Los agricultores están esperanzados en que llueva más para ayudar a los cultivos como locote, tomate, papa, sandía y hortalizas en general que están en proceso de crecimiento. Los que disponen de sistema de riego están haciendo frente a la sequía, pero los que no cuentan con dicha comodidad recurren al acarreo de agua de los aljibes, manifestó el agricultor Germán González.
Más de 90 focos de incendios se registraron en el departamento de Paraguarí que fueron sofocados en algunos casos mediante la ayuda de las brigadas bomberiles de comunidades aledañas lo que permitió evitar que las llamas lleguen a los poblados, explicó el capitán del Cuerpo de Bomberos de Paraguarí, Carlos Espínola.
El técnico de la Deag,Ing. Agr.Arturo Garcete, manifestó que se estima que en el departamento se registró entre 1mm y 5mm, cantidades muy por debajo de la necesidad de los cultivos hortícolas sin sistemas de riego. La sandía desde el desarrollo hasta la primera floración, precisa entre 75 a 90 días, requiere un promedio de agua de 19mm cada cinco días, en especial en tiempo seco. Se estima como necesidad mínima de agua entre 500 mm y 700 mm de precipitación total para el rubro sandía, en especial en suelos degradados y sin cobertura. Los períodos del desarrollo de las sandía las guías, floración y el de formación de la fruta, son lo que indican el periodo de la cosecha y son los momentos que se nota la mayor sensibilidad a la falta de agua, explicó el técnico.

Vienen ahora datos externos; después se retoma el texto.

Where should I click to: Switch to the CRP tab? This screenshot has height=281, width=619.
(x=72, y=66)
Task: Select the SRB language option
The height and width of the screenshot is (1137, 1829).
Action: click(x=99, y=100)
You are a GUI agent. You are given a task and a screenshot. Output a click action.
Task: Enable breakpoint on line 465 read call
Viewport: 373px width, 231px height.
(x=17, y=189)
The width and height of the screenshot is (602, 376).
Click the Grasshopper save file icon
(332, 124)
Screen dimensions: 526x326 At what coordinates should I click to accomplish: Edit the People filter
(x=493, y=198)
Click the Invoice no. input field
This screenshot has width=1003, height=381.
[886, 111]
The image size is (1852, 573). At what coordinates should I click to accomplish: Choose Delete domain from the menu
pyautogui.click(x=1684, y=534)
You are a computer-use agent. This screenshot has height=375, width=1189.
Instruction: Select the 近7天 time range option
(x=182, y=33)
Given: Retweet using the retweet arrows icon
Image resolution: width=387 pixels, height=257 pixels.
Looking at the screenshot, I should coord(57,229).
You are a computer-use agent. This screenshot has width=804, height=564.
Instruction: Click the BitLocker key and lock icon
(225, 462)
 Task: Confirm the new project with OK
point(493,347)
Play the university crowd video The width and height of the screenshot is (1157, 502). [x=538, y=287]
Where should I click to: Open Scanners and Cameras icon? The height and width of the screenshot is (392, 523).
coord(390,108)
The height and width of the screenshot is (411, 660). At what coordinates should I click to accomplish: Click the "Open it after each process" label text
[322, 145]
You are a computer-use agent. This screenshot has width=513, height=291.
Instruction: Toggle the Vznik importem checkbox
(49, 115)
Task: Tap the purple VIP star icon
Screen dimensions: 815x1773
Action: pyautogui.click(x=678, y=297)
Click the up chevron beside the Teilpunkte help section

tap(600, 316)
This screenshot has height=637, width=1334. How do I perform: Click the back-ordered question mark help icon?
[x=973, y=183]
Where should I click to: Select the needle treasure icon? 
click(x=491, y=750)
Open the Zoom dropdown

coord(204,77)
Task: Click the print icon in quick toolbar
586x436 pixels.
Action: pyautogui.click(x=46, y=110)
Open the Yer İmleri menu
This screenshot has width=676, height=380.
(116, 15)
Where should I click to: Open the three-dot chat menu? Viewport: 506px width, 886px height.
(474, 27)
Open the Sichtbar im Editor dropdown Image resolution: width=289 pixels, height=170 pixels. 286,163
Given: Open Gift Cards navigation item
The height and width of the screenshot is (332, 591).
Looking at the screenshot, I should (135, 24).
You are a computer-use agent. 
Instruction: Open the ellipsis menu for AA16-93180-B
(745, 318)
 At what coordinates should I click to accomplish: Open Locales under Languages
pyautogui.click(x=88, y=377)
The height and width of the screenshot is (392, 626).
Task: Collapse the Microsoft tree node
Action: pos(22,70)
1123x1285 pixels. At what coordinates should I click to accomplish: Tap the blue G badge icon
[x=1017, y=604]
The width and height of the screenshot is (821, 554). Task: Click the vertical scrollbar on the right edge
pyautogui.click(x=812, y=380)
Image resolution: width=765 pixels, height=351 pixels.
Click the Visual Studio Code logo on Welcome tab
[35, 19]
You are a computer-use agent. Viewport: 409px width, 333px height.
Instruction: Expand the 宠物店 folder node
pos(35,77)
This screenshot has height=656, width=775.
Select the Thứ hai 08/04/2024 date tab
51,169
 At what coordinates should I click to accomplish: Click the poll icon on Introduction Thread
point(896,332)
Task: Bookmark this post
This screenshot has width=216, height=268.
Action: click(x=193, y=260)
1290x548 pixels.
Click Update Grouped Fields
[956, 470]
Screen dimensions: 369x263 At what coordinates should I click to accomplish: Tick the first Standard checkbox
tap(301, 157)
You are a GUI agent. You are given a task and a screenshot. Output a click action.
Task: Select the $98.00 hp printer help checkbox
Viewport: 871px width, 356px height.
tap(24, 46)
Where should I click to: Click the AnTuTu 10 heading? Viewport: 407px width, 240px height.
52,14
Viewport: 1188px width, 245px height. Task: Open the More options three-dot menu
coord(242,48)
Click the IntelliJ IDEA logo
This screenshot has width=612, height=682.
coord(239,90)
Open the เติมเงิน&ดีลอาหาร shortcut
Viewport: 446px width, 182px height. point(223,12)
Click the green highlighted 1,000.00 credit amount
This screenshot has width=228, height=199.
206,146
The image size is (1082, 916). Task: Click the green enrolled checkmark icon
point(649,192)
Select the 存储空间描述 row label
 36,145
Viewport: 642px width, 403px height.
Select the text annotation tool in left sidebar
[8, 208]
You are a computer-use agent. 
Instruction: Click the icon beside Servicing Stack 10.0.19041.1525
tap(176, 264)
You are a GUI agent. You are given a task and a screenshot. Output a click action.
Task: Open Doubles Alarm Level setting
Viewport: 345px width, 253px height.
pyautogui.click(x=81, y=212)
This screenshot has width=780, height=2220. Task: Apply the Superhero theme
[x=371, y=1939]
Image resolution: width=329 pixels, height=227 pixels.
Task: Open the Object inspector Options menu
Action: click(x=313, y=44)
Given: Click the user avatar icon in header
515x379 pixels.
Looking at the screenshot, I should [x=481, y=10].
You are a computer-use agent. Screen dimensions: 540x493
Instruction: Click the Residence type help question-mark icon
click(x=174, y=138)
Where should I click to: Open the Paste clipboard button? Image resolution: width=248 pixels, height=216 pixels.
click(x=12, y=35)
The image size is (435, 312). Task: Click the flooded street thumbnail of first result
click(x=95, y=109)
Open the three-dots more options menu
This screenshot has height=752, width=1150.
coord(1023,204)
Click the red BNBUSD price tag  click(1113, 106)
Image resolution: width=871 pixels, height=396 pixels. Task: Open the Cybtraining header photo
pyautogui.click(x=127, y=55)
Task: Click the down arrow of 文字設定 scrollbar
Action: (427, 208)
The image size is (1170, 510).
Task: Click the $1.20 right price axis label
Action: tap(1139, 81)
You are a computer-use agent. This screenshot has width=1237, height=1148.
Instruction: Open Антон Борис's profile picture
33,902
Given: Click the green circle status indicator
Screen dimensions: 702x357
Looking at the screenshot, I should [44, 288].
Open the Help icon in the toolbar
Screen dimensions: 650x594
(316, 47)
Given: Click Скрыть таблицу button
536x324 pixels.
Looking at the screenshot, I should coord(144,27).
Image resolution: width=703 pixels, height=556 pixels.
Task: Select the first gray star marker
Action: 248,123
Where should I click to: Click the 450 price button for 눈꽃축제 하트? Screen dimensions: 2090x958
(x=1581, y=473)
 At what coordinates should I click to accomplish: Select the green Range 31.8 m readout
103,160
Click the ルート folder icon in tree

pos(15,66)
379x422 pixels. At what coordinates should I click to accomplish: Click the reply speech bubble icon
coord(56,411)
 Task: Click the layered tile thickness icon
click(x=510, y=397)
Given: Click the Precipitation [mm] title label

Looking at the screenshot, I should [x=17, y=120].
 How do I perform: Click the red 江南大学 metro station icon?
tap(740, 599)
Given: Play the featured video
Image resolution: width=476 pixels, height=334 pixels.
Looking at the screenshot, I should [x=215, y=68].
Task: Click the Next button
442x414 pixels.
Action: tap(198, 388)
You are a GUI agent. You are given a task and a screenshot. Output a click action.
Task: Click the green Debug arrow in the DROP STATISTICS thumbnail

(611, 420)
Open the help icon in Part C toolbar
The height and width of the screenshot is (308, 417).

Agregó que algunos agricultores tratando de paliar el déficit de lluvias, Juan Delgado, de la Compañía Mbatoví, de Paraguarí, incorpora a su plantación de sandía un polímero de uso agrícola, conocido como hidrogel, que tiene como objetivo absorber el agua de lluvia y de riego. Para liberarlo de forma lenta según la planta vaya necesitando de agua. Acompañado de otras prácticas que buscan mejorar el manejo de agua en la parcela de producción, como la cobertura de suelo con abono verde.